4. Adjudication method for the test set
Not applicable. The ground truth is a laboratory reference method (CLSI broth microdilution), not a subjective human interpretation requiring adjudication.
5. If a multi-reader multi-case (MRMC) comparative effectiveness study was done
Not applicable. This is an antimicrobial susceptibility test system, not an imaging device requiring human reader interpretation or AI-assistance for diagnosis. The device generates MIC values and interpretive categories (Susceptible, Intermediate, Resistant).
6. If a standalone (i.e. algorithm only without human-in-the loop performance) was done
The VITEK 2 system automatically performs the test and generates results. The reported performance (92.3% Category Agreement) is the standalone performance of the device against the reference method.
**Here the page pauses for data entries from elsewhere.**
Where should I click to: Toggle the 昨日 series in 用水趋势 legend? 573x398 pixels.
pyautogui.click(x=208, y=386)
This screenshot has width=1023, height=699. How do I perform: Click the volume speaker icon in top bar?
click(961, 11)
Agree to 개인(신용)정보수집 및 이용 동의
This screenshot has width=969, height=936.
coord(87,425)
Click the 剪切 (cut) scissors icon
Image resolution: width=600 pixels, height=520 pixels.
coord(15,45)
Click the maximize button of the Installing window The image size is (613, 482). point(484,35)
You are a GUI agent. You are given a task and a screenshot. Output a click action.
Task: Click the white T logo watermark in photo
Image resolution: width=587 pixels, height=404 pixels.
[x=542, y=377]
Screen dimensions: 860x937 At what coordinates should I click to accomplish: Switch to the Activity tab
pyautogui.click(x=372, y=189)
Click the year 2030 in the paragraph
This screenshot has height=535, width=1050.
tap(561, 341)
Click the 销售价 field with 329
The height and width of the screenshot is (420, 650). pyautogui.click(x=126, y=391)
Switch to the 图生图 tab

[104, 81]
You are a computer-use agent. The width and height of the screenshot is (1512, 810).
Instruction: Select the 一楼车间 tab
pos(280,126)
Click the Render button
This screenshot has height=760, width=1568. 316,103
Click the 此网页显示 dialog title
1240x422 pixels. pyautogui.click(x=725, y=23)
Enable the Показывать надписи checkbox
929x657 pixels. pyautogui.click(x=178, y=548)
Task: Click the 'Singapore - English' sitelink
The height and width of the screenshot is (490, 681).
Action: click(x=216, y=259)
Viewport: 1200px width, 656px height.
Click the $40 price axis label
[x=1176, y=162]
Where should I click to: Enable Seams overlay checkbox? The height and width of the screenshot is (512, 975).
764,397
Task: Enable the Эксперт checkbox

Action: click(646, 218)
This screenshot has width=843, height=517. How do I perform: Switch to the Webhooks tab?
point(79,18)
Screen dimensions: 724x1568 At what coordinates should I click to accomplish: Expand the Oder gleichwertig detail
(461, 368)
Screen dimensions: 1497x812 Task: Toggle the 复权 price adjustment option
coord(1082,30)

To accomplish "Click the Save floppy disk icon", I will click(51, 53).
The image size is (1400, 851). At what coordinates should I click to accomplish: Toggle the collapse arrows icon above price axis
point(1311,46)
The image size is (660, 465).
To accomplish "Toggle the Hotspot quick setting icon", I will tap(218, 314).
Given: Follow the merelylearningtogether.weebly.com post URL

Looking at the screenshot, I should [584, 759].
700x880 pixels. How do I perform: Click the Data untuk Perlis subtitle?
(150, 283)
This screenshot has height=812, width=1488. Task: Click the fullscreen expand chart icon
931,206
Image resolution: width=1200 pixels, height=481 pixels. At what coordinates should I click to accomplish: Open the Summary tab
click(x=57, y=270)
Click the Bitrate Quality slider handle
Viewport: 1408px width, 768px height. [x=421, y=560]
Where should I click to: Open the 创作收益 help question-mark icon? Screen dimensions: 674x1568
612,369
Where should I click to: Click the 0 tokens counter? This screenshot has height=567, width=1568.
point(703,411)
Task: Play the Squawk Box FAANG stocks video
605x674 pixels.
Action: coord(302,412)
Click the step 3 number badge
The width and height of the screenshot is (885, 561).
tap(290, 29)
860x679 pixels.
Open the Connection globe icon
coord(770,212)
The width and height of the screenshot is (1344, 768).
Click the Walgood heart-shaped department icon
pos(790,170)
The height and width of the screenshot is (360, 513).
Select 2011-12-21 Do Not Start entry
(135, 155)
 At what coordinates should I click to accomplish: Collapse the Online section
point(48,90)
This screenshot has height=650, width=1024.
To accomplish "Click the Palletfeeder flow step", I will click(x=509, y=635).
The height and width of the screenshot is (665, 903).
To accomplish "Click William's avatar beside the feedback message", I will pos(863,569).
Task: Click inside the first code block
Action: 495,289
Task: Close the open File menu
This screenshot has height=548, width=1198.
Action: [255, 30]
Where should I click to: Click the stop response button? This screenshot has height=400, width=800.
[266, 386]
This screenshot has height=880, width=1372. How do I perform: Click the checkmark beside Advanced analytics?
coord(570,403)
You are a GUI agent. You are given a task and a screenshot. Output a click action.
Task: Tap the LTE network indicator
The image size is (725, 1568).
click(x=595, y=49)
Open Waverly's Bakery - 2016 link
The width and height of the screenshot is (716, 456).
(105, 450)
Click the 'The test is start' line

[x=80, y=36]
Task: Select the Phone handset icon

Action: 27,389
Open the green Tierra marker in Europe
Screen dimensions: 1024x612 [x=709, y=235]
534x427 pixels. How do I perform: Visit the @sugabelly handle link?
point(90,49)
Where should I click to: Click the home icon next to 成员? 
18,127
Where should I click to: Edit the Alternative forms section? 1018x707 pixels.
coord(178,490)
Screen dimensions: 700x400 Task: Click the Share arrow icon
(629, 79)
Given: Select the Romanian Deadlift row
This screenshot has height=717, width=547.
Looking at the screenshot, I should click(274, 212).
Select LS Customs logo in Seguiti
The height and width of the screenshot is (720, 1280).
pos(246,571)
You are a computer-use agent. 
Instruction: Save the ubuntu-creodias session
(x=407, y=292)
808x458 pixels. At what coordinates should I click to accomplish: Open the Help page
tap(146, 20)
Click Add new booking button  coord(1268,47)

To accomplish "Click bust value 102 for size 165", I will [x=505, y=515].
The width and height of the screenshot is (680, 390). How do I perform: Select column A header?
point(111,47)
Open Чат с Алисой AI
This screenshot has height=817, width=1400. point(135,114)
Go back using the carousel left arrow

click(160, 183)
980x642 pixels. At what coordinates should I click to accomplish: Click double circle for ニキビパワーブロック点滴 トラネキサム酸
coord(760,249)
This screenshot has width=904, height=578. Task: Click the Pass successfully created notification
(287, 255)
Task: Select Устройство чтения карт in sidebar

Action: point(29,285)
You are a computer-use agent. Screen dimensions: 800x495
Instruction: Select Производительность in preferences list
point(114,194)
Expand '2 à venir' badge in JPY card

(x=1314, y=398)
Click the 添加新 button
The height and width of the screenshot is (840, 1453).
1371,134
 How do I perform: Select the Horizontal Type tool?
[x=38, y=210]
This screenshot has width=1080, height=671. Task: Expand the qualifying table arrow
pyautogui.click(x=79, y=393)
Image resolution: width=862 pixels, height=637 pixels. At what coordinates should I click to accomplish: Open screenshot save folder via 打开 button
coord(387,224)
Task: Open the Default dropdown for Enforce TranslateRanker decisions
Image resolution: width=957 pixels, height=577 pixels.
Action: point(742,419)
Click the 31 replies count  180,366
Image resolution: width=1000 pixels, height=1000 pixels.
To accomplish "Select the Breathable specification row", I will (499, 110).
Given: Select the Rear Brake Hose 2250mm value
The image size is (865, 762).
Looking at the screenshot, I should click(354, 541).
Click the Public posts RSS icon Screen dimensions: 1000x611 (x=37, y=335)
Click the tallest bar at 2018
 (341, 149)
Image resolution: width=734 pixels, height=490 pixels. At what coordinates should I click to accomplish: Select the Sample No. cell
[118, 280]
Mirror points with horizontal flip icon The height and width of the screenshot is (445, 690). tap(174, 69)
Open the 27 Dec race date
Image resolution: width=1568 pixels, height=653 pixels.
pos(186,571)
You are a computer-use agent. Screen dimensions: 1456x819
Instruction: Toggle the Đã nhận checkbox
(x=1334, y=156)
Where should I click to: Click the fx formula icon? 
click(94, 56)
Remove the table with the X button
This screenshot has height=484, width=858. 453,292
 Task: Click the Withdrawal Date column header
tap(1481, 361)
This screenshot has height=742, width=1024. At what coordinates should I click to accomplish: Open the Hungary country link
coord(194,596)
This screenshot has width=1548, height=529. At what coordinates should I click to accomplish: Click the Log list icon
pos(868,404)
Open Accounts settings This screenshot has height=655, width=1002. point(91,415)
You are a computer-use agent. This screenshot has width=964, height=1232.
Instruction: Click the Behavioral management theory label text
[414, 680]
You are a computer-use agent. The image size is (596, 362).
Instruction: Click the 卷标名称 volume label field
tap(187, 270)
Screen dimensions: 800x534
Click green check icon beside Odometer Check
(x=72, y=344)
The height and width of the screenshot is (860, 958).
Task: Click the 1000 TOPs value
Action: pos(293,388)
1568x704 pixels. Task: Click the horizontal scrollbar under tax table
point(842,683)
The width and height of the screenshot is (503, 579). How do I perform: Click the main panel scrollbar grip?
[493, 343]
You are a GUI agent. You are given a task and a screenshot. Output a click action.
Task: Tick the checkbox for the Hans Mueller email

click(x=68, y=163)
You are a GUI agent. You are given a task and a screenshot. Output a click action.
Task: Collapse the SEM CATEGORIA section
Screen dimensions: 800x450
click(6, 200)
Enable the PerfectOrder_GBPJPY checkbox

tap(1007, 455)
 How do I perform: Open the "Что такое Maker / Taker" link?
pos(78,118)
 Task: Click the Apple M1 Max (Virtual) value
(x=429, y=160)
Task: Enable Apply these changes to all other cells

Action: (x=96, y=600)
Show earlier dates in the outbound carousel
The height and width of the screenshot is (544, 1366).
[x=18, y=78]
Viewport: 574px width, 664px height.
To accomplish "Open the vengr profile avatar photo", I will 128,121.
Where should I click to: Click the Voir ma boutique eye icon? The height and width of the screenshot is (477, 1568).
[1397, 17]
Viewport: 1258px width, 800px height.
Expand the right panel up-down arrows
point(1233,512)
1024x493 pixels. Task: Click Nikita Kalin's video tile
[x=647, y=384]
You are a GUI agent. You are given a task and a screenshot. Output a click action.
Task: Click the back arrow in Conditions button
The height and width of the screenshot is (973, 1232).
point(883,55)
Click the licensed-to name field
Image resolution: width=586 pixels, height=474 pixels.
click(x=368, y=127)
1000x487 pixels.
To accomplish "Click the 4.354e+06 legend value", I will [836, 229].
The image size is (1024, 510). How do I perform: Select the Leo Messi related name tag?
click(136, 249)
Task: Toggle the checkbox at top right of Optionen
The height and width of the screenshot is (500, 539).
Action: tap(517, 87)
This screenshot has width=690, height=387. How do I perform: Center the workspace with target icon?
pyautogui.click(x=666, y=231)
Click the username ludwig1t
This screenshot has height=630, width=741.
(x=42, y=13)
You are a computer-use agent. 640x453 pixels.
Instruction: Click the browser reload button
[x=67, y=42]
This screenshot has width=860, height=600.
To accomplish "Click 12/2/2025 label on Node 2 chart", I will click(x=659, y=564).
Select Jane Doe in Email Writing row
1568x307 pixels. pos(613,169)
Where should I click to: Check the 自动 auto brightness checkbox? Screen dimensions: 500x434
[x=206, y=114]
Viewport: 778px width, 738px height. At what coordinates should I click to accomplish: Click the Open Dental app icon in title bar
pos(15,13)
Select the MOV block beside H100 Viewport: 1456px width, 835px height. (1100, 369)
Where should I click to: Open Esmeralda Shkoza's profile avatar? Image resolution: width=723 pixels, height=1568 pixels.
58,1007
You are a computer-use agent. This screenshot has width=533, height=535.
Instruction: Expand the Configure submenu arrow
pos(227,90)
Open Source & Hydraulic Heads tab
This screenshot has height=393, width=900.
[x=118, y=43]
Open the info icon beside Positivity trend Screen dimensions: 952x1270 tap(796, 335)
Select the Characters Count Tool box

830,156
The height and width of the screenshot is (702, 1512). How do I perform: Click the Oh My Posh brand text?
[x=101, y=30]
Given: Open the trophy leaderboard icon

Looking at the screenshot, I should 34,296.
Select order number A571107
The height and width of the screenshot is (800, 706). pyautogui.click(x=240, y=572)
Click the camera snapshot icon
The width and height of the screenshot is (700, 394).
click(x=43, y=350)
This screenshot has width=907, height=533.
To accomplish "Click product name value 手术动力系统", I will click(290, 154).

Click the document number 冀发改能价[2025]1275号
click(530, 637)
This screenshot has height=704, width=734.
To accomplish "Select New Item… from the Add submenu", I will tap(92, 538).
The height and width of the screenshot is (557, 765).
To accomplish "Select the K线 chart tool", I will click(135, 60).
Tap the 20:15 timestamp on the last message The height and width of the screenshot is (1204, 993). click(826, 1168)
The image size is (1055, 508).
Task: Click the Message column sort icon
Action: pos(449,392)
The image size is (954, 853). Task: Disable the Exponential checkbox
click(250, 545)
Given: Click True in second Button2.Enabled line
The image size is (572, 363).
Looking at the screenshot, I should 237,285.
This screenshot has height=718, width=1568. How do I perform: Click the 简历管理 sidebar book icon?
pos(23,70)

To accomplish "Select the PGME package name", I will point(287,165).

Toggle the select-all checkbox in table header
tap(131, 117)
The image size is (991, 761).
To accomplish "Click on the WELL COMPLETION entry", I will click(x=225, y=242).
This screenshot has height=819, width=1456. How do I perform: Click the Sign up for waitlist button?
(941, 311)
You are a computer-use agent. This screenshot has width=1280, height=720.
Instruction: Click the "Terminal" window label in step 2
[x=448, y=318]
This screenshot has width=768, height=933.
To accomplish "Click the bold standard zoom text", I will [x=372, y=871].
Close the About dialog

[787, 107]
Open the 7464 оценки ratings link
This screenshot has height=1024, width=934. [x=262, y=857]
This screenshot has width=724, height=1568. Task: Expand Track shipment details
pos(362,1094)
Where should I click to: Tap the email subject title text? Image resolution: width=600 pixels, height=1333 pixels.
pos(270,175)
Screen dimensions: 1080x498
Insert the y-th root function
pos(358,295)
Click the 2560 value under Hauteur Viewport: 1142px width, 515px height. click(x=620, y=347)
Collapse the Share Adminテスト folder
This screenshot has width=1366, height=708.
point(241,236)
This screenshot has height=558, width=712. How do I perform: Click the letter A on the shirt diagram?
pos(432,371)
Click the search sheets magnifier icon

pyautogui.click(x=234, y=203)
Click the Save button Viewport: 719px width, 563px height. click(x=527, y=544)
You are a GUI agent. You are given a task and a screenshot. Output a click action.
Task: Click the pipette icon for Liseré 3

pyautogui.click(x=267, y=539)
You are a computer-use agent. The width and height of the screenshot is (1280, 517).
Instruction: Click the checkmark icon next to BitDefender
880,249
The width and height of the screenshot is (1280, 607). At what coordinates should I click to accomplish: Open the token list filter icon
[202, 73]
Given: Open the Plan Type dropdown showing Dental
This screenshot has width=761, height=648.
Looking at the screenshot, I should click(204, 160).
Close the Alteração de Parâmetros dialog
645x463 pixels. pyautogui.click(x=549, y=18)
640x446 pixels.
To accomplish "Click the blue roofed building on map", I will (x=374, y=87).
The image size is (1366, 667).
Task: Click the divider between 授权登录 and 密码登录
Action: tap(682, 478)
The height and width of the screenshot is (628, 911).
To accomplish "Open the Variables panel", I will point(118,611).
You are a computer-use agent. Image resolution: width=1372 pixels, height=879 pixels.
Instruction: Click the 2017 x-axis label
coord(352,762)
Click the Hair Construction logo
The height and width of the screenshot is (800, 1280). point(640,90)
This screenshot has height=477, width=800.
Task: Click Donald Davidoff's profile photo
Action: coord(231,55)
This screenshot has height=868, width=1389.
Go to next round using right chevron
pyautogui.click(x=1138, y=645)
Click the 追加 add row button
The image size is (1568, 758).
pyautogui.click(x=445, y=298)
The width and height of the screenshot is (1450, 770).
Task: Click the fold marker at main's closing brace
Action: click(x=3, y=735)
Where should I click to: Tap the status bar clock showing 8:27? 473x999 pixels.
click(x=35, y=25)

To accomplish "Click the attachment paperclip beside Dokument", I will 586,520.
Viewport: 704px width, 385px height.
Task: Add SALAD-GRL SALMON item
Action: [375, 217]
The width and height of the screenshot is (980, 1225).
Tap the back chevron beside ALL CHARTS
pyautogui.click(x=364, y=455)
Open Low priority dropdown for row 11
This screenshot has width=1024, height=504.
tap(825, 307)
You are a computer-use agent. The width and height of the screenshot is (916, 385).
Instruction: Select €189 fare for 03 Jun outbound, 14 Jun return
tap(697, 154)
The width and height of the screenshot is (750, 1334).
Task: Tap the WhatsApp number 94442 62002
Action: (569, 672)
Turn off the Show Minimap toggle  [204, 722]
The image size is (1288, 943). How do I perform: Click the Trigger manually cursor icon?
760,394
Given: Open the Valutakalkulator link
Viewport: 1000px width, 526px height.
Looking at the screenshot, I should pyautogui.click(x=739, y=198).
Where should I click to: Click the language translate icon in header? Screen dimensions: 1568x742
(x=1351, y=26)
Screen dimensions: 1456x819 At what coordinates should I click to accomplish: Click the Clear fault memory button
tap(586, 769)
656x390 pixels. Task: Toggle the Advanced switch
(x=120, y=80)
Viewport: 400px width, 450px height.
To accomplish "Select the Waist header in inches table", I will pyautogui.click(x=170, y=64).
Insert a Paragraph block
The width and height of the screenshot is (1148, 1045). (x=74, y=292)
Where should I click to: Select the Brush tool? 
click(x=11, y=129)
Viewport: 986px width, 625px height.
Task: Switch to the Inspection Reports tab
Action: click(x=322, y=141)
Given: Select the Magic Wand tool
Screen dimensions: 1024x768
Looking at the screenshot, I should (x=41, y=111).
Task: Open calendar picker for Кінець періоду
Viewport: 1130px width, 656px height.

There isn't a "human-in-the-loop" component in the direct interpretation of the raw data from the device to produce the MIC and categorical result.
7. The type of ground truth used
The ground truth used is the CLSI broth microdilution reference method. This is a gold-standard laboratory method for determining minimum inhibitory concentrations (MICs) of antimicrobials, which then dictate the interpretive category (susceptible, intermediate, resistant).
8. The sample size for the training set
The document does not provide details on a distinct "training set" or its sample size. The VITEK 2 system operates based on established principles of growth detection and comparison to provide MICs. The original development and "training" (calibration) would have been part of the predicate device's clearance (K113200). This submission is a modification to update the interpretation when a new breakpoint for a specific organism is applied, not a new AI model requiring a separate training phase.
9. How the ground truth for the training set was established
As in point 8, the concept of a "training set" for an AI/ML model is not directly applicable in the same way for this type of device. The original calibration and validation of the VITEK 2 system, which would serve a similar purpose to "training," would have established its internal algorithms and growth detection parameters. This would have involved extensive testing against the CLSI broth microdilution reference method with a large collection of isolates. The current modification focuses on applying a new interpretive breakpoint, not retraining the core measurement algorithm.